Government agency reviews brownfield land practices

English Partnerships, the Government’s regeneration and development agency, has commissioned a team from Sheffield Hallam University, the University of Nottingham and Parkman Consultants to review current practices and policies regarding the re-use of brownfield land in Europe.

Following the conclusion of English Partnerships’ (EP) Review on 24 July 2002, the Deputy Prime Minister, John Prescott, confirmed that English Partnerships would be responsible for producing and maintaining a national brownfield strategy. English Partnerships is undertaking the study on behalf of the Urban Policy International Division at the Office of the Deputy Prime Minister. It will examine the policies and legislation in all European countries and how they work in practice.

Peter Hill, who is directing the study on behalf of English Partnerships, explained: “One of the aims of the study is to examine issues relating to State Aid. Recent reports commissioned by both the European Commission and the Local Government Association, suggest that State Aid rules can act as a constraint in the UK. This study will help us to assess whether or not this is the case in other European countries and to relate lessons learnt to practice in the UK. We will also be looking at how other Member States provide subsidies or fiscal incentives within the existing State Aid rules.”

The study team would welcome hearing the views of property developers, surveyors, engineers and other professionals practising in the UK and across Europe.
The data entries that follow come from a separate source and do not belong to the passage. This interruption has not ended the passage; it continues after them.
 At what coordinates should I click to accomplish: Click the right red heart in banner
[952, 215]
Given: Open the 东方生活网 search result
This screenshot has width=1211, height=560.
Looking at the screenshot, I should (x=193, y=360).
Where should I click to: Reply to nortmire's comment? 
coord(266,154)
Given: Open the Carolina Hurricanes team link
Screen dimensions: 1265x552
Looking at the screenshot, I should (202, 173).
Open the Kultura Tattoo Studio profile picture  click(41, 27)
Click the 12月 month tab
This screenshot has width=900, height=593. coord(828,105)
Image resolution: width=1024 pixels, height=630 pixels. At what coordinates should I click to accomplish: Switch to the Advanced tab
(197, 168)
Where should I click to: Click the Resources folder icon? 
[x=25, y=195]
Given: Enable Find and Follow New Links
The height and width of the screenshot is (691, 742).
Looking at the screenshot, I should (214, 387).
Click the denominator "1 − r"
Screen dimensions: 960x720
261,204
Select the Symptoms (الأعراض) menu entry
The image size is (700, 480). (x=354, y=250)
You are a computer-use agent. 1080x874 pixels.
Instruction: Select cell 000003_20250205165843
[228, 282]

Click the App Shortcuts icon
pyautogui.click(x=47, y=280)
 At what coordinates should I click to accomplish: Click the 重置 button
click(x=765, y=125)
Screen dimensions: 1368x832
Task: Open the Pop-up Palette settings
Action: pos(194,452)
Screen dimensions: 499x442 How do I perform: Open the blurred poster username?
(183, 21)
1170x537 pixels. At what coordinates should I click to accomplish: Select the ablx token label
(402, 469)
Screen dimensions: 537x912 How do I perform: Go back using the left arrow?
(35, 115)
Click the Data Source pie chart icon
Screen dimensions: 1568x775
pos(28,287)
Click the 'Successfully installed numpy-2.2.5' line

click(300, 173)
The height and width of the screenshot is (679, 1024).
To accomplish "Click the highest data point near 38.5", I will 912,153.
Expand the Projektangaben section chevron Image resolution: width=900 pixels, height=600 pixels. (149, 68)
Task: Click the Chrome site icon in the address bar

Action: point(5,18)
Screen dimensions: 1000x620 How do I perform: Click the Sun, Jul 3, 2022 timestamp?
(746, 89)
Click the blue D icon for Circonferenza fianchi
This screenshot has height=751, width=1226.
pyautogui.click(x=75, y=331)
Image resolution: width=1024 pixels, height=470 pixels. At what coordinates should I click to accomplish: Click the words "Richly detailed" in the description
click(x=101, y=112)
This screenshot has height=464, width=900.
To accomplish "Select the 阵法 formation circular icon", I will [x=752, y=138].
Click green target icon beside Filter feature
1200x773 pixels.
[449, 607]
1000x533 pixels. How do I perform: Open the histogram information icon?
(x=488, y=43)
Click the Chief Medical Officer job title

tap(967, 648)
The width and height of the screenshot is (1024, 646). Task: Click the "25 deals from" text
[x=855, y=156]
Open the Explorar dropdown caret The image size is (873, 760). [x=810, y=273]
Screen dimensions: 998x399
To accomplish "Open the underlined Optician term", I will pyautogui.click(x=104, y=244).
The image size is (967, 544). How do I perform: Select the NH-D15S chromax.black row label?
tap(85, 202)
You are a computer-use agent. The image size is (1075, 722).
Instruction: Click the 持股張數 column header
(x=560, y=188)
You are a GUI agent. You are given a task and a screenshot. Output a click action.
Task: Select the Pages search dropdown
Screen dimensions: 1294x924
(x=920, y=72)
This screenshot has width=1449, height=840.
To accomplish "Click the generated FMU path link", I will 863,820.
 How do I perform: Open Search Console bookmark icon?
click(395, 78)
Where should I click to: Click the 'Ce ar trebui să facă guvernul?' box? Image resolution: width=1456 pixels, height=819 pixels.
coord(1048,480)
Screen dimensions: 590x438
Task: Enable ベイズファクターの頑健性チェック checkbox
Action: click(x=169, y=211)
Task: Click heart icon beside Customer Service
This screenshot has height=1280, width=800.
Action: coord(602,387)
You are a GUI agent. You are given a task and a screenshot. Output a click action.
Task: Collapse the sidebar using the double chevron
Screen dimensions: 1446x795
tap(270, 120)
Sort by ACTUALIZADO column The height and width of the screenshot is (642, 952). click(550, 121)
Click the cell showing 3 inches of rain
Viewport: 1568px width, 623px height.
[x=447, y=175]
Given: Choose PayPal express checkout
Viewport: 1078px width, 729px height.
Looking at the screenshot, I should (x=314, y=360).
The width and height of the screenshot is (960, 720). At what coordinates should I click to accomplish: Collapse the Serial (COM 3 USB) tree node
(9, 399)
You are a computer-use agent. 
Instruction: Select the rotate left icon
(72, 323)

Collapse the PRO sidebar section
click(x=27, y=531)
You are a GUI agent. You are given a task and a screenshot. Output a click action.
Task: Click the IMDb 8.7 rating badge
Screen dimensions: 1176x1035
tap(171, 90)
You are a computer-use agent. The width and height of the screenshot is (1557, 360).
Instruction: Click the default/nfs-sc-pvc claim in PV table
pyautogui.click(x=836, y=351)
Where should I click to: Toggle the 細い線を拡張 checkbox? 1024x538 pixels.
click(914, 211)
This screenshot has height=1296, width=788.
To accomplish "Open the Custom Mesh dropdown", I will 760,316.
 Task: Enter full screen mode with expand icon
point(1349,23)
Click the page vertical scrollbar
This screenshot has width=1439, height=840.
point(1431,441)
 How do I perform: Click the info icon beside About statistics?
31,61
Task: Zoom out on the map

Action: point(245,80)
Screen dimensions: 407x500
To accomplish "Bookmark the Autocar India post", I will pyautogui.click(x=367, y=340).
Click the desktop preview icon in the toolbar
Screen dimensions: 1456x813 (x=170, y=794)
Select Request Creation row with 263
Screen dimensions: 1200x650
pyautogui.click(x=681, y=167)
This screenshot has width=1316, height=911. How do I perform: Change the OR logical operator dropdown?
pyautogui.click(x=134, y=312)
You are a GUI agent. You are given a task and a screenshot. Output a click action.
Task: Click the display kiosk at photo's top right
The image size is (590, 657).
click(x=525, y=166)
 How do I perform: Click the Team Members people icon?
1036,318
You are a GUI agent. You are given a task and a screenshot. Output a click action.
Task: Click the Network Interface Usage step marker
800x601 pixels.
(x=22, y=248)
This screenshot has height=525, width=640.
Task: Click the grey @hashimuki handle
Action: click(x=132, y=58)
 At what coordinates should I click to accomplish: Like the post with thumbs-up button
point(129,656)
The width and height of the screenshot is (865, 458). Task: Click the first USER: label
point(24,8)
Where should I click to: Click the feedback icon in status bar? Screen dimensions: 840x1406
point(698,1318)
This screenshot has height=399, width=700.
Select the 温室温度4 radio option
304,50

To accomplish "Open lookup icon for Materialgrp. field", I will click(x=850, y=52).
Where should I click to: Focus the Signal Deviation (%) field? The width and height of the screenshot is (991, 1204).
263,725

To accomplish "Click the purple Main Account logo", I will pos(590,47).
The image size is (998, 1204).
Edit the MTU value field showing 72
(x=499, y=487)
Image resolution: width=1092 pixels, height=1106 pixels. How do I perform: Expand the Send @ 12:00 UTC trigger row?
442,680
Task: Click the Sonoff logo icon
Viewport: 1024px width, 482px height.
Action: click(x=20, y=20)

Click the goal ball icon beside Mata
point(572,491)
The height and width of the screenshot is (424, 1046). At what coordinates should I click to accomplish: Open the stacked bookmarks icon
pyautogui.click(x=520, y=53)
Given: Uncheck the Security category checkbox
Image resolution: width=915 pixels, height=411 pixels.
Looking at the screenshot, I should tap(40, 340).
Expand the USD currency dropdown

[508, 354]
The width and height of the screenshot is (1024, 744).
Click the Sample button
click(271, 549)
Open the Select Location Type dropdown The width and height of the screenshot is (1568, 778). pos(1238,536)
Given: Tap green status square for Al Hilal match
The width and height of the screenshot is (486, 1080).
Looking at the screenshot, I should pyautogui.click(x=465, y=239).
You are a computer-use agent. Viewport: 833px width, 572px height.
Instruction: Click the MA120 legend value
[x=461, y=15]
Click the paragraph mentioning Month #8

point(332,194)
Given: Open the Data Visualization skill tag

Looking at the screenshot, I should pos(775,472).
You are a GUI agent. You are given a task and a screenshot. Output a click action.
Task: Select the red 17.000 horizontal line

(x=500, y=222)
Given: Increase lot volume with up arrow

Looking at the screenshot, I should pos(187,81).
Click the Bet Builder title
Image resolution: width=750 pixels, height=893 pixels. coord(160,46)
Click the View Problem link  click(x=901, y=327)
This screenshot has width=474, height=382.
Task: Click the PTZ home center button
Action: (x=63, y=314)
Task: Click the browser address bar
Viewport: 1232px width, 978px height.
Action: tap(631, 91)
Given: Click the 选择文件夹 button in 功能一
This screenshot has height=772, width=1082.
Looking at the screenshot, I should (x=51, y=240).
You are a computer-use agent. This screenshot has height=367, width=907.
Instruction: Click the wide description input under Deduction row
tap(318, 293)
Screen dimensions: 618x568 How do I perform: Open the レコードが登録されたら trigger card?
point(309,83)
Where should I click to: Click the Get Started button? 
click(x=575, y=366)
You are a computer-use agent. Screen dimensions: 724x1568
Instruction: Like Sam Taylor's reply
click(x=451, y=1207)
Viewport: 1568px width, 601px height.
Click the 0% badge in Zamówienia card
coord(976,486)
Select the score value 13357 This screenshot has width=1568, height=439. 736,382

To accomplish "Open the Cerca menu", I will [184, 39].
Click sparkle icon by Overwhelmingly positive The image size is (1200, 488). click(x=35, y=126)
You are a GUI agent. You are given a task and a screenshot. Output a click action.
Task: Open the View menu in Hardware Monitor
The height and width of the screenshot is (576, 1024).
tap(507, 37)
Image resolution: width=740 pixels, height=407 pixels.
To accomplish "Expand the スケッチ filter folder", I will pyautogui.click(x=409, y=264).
Anyone interested in participating in the study should contact either Professor Paul Syms at Sheffield Hallam University at [email protected] or Ceri Sansom at Parkman at [email protected] or Peter Hill at English Partnerships [email protected] before September.

Following the recent Review, English Partnerships’ focus is on accommodating household growth, maintaining a national brownfield strategy for the re-use of brownfield land, managing its land portfolio to deliver sustainable regeneration and the practical demonstration and dissemination of best practice in regeneration and development.

EP continues to work with its public and private sector partners on major initiatives such as the National Coalfields Programme, Urban Regeneration Companies and Millennium Communities, as well as internet-based property resources such as and the National Land Use Database (NLUD).

As part of its coalfield redevelopment programme, English Partnerships has announced an £18.8 million investment designed to transform the former Betteshanger Colliery site near Deal in Kent, creating business units, a country park, education and leisure facilities, and a new link in the Sustrans national cycle network.

South East England Development Agency (SEEDA) owns the former colliery site and is carrying out the comprehensive regeneration programme, which has been developed in close consultation with the local community and English Partnerships.

The pit-head site will be developed with 22,000 m² of new employment accommodation units. The spoil tip area is to be reclaimed and developed as a country park.